-- start Raw data --

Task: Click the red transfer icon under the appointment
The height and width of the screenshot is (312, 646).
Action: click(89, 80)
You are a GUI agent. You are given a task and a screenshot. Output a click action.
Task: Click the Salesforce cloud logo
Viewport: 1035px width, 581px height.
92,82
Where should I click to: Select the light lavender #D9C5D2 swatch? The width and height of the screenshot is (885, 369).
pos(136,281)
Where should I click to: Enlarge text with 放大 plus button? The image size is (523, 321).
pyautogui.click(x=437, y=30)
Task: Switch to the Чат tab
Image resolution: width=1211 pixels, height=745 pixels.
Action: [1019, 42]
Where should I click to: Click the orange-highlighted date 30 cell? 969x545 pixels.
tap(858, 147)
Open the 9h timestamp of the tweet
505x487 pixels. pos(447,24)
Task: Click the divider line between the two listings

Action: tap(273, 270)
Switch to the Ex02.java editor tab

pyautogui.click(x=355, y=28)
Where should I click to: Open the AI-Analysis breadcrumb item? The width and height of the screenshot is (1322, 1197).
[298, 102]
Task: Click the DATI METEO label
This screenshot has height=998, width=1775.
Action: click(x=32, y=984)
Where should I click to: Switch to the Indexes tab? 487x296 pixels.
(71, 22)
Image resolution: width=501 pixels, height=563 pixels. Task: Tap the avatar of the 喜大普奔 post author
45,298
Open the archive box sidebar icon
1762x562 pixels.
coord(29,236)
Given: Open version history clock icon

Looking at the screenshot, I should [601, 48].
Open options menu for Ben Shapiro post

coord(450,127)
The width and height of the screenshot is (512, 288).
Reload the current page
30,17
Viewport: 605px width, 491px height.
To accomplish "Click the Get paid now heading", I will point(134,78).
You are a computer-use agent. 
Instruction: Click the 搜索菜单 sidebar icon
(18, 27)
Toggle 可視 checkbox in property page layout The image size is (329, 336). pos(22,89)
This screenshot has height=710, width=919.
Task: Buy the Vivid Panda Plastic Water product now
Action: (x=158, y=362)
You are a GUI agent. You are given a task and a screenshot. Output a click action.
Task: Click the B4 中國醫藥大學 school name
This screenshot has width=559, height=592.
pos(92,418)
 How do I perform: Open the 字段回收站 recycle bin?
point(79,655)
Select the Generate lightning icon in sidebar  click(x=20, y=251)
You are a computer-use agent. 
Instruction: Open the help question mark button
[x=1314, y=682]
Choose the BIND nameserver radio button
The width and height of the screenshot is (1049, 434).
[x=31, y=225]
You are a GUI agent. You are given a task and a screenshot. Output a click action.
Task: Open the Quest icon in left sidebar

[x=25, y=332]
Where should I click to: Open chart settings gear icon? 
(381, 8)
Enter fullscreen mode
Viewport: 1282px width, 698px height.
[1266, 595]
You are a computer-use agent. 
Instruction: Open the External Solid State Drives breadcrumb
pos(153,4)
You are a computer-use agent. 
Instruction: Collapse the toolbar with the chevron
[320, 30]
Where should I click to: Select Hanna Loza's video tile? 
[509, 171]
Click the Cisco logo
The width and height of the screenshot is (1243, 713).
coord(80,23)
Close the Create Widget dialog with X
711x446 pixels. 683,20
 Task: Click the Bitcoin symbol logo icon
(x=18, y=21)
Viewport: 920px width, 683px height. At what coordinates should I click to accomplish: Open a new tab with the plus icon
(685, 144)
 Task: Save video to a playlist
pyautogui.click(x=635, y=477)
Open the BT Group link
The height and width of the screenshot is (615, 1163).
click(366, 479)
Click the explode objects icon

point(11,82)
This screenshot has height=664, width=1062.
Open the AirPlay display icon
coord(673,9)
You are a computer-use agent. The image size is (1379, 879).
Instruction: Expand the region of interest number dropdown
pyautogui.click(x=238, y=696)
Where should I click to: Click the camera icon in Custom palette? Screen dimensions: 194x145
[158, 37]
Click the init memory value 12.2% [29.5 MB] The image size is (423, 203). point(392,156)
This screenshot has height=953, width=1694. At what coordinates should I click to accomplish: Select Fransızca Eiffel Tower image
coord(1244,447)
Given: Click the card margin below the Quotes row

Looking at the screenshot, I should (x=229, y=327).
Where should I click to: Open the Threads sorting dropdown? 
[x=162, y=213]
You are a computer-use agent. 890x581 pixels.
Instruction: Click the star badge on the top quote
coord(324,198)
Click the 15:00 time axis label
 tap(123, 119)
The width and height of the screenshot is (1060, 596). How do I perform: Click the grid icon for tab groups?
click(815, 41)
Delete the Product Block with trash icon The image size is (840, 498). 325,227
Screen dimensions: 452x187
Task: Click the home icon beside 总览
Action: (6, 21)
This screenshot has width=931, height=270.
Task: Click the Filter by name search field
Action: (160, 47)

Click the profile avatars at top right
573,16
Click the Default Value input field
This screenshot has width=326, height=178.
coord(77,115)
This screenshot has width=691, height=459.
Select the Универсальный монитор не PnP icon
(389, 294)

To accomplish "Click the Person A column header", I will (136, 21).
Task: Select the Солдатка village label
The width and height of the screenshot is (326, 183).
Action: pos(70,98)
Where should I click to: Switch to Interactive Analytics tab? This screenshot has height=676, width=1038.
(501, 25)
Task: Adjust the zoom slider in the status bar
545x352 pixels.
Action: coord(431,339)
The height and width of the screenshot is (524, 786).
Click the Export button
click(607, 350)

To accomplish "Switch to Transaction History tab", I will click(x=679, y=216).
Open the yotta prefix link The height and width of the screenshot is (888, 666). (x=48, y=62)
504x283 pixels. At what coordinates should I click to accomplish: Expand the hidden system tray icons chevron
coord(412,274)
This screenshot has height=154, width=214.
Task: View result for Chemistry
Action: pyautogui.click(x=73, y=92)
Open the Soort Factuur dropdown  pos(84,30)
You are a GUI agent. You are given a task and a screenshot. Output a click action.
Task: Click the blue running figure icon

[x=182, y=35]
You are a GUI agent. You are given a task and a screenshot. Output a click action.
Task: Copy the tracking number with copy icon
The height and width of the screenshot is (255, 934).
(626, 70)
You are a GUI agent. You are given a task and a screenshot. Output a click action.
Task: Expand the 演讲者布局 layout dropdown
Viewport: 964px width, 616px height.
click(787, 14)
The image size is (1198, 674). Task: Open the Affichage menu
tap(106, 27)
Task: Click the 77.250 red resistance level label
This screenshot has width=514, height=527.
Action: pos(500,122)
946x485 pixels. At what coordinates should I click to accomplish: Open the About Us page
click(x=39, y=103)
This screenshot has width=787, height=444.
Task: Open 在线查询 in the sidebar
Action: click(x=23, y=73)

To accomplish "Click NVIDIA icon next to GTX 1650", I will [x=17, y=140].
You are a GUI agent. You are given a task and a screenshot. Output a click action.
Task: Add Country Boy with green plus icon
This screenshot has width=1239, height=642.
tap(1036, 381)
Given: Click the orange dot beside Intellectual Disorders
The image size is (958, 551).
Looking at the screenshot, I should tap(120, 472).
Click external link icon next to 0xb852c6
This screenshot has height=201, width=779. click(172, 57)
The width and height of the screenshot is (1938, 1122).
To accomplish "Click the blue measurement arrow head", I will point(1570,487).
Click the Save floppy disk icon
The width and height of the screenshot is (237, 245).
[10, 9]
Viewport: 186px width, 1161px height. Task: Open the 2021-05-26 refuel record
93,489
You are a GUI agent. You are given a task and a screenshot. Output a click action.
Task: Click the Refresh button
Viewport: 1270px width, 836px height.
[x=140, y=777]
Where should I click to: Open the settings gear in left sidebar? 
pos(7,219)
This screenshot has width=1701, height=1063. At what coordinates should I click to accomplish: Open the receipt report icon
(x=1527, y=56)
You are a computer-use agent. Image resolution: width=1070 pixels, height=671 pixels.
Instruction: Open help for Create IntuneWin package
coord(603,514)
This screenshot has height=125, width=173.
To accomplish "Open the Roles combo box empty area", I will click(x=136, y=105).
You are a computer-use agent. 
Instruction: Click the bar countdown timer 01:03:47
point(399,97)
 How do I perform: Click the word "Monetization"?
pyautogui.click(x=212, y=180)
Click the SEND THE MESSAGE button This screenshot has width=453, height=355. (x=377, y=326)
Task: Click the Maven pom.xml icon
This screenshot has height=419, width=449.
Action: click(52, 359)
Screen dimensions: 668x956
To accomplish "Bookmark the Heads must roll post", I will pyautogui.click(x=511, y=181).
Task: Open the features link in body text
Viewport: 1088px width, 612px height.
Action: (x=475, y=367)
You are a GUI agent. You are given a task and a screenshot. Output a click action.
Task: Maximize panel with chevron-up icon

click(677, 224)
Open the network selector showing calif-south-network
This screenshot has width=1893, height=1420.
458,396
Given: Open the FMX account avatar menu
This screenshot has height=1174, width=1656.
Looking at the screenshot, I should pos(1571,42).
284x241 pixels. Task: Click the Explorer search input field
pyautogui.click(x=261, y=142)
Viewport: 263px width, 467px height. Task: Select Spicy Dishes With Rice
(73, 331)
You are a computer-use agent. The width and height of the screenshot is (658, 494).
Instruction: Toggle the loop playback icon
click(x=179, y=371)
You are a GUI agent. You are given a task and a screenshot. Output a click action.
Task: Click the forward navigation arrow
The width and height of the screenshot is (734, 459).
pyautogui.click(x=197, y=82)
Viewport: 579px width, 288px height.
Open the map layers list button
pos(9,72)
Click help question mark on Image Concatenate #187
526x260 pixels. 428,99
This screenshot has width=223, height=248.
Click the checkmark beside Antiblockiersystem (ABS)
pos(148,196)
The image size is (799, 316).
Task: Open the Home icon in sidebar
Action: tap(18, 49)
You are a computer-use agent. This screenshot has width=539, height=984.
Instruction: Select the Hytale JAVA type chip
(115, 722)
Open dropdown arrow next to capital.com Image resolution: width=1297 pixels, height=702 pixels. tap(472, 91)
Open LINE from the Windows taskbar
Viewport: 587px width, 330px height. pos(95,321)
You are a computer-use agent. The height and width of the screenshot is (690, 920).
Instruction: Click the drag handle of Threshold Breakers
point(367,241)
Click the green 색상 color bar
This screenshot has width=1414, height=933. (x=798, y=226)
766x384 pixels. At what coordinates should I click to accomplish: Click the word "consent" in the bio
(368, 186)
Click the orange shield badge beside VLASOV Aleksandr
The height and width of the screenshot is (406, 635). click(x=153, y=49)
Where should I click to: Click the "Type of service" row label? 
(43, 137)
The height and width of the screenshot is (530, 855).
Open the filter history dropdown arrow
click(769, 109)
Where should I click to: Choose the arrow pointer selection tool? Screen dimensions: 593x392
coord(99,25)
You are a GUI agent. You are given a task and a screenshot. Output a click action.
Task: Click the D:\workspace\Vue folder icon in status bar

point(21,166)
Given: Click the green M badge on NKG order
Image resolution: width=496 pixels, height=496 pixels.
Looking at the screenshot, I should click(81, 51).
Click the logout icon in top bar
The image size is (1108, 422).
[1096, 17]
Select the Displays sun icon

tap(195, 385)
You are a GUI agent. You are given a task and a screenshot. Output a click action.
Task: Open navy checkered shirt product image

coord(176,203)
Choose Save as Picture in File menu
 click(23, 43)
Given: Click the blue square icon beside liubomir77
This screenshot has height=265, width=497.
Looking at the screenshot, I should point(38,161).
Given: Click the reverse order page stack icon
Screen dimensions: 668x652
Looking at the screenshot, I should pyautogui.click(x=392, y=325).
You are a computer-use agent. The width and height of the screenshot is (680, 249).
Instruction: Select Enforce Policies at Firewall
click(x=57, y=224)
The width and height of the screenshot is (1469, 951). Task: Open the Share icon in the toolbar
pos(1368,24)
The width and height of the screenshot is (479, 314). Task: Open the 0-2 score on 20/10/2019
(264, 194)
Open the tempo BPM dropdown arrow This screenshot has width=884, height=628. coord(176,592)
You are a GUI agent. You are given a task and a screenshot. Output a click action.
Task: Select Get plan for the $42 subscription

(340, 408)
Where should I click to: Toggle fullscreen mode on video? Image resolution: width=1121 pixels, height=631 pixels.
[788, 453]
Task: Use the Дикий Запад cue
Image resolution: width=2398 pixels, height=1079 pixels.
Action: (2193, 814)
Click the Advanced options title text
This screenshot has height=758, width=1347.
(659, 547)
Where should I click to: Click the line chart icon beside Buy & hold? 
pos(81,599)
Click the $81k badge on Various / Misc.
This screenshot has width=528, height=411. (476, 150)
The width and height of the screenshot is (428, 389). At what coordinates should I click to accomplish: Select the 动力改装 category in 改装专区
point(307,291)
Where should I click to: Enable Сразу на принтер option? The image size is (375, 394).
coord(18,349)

-- end Raw data --

▶ _What is required_
Please echo the items above word for word, starting at the very first line and ending at the line that contains "Action: (x=158, y=362)", with both of those lines included.

▶ _The answer_
Task: Click the red transfer icon under the appointment
The height and width of the screenshot is (312, 646).
Action: click(89, 80)
You are a GUI agent. You are given a task and a screenshot. Output a click action.
Task: Click the Salesforce cloud logo
Viewport: 1035px width, 581px height.
92,82
Where should I click to: Select the light lavender #D9C5D2 swatch? The width and height of the screenshot is (885, 369).
pos(136,281)
Where should I click to: Enlarge text with 放大 plus button? The image size is (523, 321).
pyautogui.click(x=437, y=30)
Task: Switch to the Чат tab
Image resolution: width=1211 pixels, height=745 pixels.
Action: [1019, 42]
Where should I click to: Click the orange-highlighted date 30 cell? 969x545 pixels.
tap(858, 147)
Open the 9h timestamp of the tweet
505x487 pixels. pos(447,24)
Task: Click the divider line between the two listings

Action: tap(273, 270)
Switch to the Ex02.java editor tab

pyautogui.click(x=355, y=28)
Where should I click to: Open the AI-Analysis breadcrumb item? The width and height of the screenshot is (1322, 1197).
[298, 102]
Task: Click the DATI METEO label
This screenshot has height=998, width=1775.
Action: click(x=32, y=984)
Where should I click to: Switch to the Indexes tab? 487x296 pixels.
(71, 22)
Image resolution: width=501 pixels, height=563 pixels. Task: Tap the avatar of the 喜大普奔 post author
45,298
Open the archive box sidebar icon
1762x562 pixels.
coord(29,236)
Given: Open version history clock icon

Looking at the screenshot, I should [601, 48].
Open options menu for Ben Shapiro post

coord(450,127)
The width and height of the screenshot is (512, 288).
Reload the current page
30,17
Viewport: 605px width, 491px height.
To accomplish "Click the Get paid now heading", I will point(134,78).
You are a computer-use agent. 
Instruction: Click the 搜索菜单 sidebar icon
(18, 27)
Toggle 可視 checkbox in property page layout The image size is (329, 336). pos(22,89)
This screenshot has height=710, width=919.
Task: Buy the Vivid Panda Plastic Water product now
Action: (x=158, y=362)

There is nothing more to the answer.